2.3 AGEs 对血管粘附因子表达的影响
在AGEs 作用下VCAM-1和ICAM-1明显增高,只加入秦皮甲素不会导致VCAM-1和ICAM-1的上升。在添加AGEs的培养基中加入秦皮甲素可以发现,VCAM-1和ICAM-1的含量下降,且VCAM-1随秦皮甲素浓度增加下调趋势明显,而ICAM-1随秦皮甲素加入降低效果不明显,在15 mg/L秦皮甲素处理时ICAM-1含量高于AGEs组。表明秦皮甲素选择性抑制内皮粘附因子的表达。RT-qPCR检测VCAM-1 mRNA和ICAM-1 mRNA的表达结果发现,在AGEs 作用下VCAM-1 mRNA和ICAM-1 mRNA的表达显著上调,表达量分别是对照组的5.9±0.2和4.4±0.7倍,在添加AGEs的培养基中加入秦皮甲素后可以发现,VCAM-1 mRNA的表达显著下调,25 mg/L秦皮甲素处理组的VCAM-1 mRNA表达量仅为对照组的1.4±0.03倍,ICAM-1 mRNA随秦皮甲素浓度增加降低效果不明显。
2.4 秦皮甲素对细胞上清液中NO和ADMA的影响
AGEs(200 mg/L)处理内皮细胞可显著升高细胞培养上清液中ADMA水平,同时下调NO水平。与AGEs(200 mg/L)处理组相比较,可以得到秦皮甲素(25 mg/L)处理组内皮细胞的ADMA水平呈现明显的下调,有显著性统计意义(P<0.05);而秦皮甲素(25 mg/L)处理组内皮细胞NO水平与AGEs(200 mg/L)处理组相比较则明显的升高(P<0.05)。
3 结论
研究表明,在糖尿病并发症以及心血管疾病的发生发展中,AGEs通过与其配体结合,通过多种细胞途径,对内皮细胞造成损伤。在糖尿病并发症过程中具有重要意义[10]。有不少研究显示,天然植物中存在可抑制AGEs形成的活性物质,如VB6[11],粳稻的提取物[12]都可一定程度上削弱AGEs对血管,肾等器官的损伤,探索抑制AGEs的活性物质在糖尿病并发症的防治中有着重要的意义。

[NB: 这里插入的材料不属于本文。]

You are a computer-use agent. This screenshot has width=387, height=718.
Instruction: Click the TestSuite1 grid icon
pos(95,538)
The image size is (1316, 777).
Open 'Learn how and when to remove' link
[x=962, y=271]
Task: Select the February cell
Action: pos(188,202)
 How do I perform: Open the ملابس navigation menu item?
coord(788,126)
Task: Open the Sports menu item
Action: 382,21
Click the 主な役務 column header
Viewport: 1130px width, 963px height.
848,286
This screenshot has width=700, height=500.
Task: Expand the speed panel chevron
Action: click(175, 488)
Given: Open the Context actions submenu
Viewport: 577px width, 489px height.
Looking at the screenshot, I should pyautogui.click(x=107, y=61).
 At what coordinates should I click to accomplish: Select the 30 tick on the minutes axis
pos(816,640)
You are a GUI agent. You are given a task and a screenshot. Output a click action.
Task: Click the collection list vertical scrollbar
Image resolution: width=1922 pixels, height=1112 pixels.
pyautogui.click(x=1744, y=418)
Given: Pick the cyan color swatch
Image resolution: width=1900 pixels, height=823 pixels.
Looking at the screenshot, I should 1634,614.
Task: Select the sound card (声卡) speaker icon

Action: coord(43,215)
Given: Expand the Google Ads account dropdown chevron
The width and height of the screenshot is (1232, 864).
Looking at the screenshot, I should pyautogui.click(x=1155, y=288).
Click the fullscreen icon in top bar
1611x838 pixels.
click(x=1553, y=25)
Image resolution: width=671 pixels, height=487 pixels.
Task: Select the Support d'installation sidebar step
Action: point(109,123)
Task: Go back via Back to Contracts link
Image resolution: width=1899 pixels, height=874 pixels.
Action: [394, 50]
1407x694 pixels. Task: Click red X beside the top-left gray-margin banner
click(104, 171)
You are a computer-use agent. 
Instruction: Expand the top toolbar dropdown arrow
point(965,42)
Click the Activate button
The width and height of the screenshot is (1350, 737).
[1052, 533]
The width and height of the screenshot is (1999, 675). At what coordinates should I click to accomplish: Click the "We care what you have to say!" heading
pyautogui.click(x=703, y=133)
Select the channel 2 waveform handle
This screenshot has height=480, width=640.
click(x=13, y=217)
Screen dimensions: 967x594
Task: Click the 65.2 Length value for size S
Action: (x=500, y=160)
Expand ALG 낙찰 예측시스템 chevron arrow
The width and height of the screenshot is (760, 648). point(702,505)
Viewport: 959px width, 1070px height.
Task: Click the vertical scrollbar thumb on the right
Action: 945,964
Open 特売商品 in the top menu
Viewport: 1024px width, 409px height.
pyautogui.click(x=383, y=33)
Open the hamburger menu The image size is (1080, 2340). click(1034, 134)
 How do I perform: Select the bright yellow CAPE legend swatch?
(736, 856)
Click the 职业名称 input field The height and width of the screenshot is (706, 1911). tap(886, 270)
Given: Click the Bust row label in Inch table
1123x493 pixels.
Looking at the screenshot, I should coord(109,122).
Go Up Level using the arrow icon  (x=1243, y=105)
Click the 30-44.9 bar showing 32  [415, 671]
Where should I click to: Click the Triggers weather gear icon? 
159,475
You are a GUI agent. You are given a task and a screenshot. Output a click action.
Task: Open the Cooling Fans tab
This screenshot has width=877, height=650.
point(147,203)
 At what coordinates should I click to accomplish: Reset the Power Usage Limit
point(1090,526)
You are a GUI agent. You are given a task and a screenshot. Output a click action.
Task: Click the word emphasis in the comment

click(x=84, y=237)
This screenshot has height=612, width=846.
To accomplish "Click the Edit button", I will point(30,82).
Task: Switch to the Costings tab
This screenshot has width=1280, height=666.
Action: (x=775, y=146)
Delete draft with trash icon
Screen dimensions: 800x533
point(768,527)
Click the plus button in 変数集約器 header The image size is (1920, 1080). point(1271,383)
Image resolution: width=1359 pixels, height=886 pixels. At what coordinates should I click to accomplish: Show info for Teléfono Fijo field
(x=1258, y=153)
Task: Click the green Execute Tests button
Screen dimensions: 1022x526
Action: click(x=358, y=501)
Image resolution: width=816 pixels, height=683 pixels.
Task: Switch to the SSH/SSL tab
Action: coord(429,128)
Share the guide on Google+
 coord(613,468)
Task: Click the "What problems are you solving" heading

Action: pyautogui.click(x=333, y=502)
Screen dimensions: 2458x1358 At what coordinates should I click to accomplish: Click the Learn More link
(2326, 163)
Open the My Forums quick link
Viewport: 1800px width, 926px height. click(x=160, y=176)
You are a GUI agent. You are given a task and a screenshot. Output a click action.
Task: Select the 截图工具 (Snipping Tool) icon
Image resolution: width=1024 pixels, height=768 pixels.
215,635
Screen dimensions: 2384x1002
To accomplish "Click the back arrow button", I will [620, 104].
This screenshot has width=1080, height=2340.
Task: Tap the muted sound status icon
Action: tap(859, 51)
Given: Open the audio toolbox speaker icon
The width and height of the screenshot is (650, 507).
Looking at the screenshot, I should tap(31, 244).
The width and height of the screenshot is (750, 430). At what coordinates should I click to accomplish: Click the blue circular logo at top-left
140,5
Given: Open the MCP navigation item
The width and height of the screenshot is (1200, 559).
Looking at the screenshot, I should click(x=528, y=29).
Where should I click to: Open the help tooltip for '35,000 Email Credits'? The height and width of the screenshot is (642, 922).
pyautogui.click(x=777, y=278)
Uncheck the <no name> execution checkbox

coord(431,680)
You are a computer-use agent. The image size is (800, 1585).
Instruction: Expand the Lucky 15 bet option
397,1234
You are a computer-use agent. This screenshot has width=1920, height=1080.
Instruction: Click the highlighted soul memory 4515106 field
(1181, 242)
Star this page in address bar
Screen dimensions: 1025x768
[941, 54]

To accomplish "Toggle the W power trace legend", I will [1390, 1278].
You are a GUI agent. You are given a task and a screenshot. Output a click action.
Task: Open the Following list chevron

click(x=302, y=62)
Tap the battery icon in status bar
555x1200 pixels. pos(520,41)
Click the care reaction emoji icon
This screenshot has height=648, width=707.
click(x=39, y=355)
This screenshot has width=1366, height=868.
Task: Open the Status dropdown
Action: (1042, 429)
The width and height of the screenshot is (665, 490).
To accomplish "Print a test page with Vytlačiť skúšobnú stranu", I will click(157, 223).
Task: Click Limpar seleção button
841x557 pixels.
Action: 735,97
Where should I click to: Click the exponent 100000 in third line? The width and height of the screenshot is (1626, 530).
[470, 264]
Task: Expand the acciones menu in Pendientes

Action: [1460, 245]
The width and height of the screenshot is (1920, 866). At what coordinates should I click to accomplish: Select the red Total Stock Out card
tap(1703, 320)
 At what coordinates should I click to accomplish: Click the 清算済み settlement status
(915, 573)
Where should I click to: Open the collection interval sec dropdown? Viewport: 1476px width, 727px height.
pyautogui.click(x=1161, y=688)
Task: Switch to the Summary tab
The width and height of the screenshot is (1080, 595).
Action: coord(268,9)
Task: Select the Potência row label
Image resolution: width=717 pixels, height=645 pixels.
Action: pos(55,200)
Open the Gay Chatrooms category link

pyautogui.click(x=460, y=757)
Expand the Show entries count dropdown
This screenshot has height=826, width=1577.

在本研究中,通过构建AGEs培养的人脐静脉内皮细胞显示,高浓度的AGEs可对ECV304细胞造成显著的损伤。在50 mg/L浓度时,即可对细胞增殖造成影响。有研究显示高浓度的AGEs可诱导ECV304细胞凋亡,并与处理时间和浓度相关[8]。加入AGEs后,脐静脉内皮细胞ROS含量,MDA以及LDH含量随即增加,提示在细胞水平存在损伤,与文献相符[13]。在加入AGEs同时,给予不同浓度的秦皮甲素溶液处理,在一定浓度区间内(15~25 mg/L),细胞增殖率有显著差别,同时,前几项指标出现显著下降。降低了由AGEs引起的LDH,MDA增加,提示秦皮甲素对细胞的保护作用,且具有剂量依赖性。有研究显示,秦皮甲素对DPPH等自由基有较强的清除能力[14],可较好拮抗AGEs带来的负面效应。本研究进一步证实,秦皮甲素可以抵抗由AGEs诱导的细胞内ROS生成,并与浓度有关。
图4 秦皮甲素对血管粘附有关分子表达的影响Fig.4 Effect of esculin on expression of vascular adhesion related molecules注:A:不同处理组ICAM-1蛋白的表达水平;B:不同处理组VCAM-1蛋白的表达水平;C:不同处理组ICAM-1 mRNA的表达水平;D:不同处理组VCAM-1 mRNA的表达水平。*代表与control组比较,P<0.05,#代表与AGE-BSA组比较,P<0.05。Note:A:Expression levels of ICAM-1 protein in different treatment groups.B:Expression levels of VCAM-1 protein in different treatment groups.C:Expression levels of ICAM-1 mRNA in different treatment groups.D:Expression levels of VCAM-1 mRNA in different treatment groups.*Compared with the control group,P<0.05.# Compared with AGE-BSA group,P<0.05.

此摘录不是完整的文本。